The automotive world continuously pushes towards innovation with the advancement of different types of engines. While electric engines have grown increasingly popular, the hydrogen engine is serving to be so promising that even the high-end car brand Ferrari has recently filed a patent application for this state-of-the-art machine. Find out its details!
How do hydrogen engines work? Goodbye to EVs (and fossil fuels, of course)
While fuel-based engines have dominated the auto industry for years, the long-term reliance on them has contributed to various environmental issues. Thus many car companies are looking to make the switch to hydrogen-powered engines to keep combustion engines as key players in a world that is moving more towards electric engines.
Hydrogen is a natural gas that can be used as an alternative to methane. It is also used to power engines through way of hydrogen fuel. Traditionally fuel cells generate electricity to give motors power, but the hydrogen combustion engine burns hydrogen instead of gasoline. A great advantage of this is that it can immensely reduce emissions.
Important considerations of this innovative engine
There are many a of a hydrogen engine when it’s in use, but there are other concerns when it comes to its production. There are two sides to making hydrogen. One aspect uses electrolysis that comes from the electricity of renewable sources. However other sides of production use fossil fuels such as coal.
Additionally, the hydrogen needs a bigger fuel tank to run as far as a gasoline-powered car. Because this is so, in Ferrari’s patent, they acknowledge that the hydrogen engine car would be heavier and longer than the gasoline car.
Other interested car brands
Although it’s big news that Ferrari has applied to patent the hydrogen engine they are not the first to try out this design. The world’s first commercially produced fuel cell electric vehicle, that was available in select markets was the Toyota Mirai and the Hyundai Nexo.
In the early 2000s BMW built a hydrogen-powered 7-Series. In 2021 Toyota along with Yamaha, fielded a hydrogen-powered Corolla race car. Also in 2022 they showed a hydrogen-powered V-8 based on the engine used in the Lexus RC F.
Although the luxury car brand Ferrari, doesn’t seem to be head-running the production of hydrogen combustion engines, they seem to making steps towards more efficient fuel use by investing in synthetic fuels. By doing so the car makers can help reduce environmental problems while also helping to keep internal combustion engines around.
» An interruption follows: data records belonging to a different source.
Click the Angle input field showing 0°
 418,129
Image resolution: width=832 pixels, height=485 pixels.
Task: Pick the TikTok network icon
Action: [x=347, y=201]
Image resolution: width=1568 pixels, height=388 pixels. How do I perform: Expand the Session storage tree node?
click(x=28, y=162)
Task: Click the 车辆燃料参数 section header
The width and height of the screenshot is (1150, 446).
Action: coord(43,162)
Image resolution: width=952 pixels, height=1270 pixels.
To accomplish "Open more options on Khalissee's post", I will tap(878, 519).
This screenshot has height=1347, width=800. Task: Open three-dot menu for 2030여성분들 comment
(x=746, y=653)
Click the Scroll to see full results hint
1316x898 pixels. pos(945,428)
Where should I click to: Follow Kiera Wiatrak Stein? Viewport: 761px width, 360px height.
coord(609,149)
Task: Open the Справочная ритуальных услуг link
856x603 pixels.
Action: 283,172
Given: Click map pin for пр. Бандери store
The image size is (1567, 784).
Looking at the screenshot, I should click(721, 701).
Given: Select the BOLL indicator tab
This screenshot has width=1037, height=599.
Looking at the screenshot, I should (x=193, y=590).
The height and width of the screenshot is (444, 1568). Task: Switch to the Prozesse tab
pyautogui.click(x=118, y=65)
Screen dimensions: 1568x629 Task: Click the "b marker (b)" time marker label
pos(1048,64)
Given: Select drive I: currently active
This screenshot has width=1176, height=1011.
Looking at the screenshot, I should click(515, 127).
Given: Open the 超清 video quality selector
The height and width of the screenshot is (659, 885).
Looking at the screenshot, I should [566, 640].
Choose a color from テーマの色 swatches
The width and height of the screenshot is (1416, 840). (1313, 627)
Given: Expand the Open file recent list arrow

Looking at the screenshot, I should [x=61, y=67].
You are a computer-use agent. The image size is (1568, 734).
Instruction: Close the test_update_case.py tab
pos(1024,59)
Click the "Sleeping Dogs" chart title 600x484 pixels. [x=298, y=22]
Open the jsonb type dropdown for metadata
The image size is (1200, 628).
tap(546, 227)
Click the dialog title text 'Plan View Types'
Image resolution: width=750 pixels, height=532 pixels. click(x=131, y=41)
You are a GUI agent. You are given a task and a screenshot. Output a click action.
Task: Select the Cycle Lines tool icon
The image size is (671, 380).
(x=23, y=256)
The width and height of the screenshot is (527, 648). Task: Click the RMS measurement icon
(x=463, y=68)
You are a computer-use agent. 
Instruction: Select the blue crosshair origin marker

Hydrogen isn’t the only thing they’re testing: watch out for these fuels
The truth is that it is not only convenient to innovate with fuel and adopt hydrogen in sustainable mobility, did you know that it also matters the color you choose? Very few people know this, but this detail depends on whether it is efficient or not:
- Green: it is obtained from renewable energy sources, such as solar or wind power, and is 100% clean and environmentally friendly, with no emissions that harm the atmosphere.
- Blue: it is produced with fossil fuels, but without polluting. How is this possible? Simply by capturing the CO2 that is emitted so that it does not escape into the atmosphere.
- Red, pink and purple: they depend on nuclear energy, so they are not a good option, since it is not a clean or even a safe source (although many governments insist on the contrary).
- Orange: it is generated by electrolysis of wastewater, so it has the benefit of being cleaned to avoid discharges into the sea that destroy entire ecosystems.
- White: it is obtained mainly from rock or subsoil deposits, and is one of the sources that is being explored the most in America in recent years.
- Black: it is generated by burning fossil fuels, and generates polluting emissions that make this color the most counterproductive of all.
As you can see, hydrogen engines are here to stay and, above all, to take sustainable mobility to a new level. In fact, tax credits and subsidies to manufacturers are already on the table, with figures that could reach a billion dollars, according to the federal government. Let’s hope, though, that we don’t end up buying them from China, as is happening with EVs.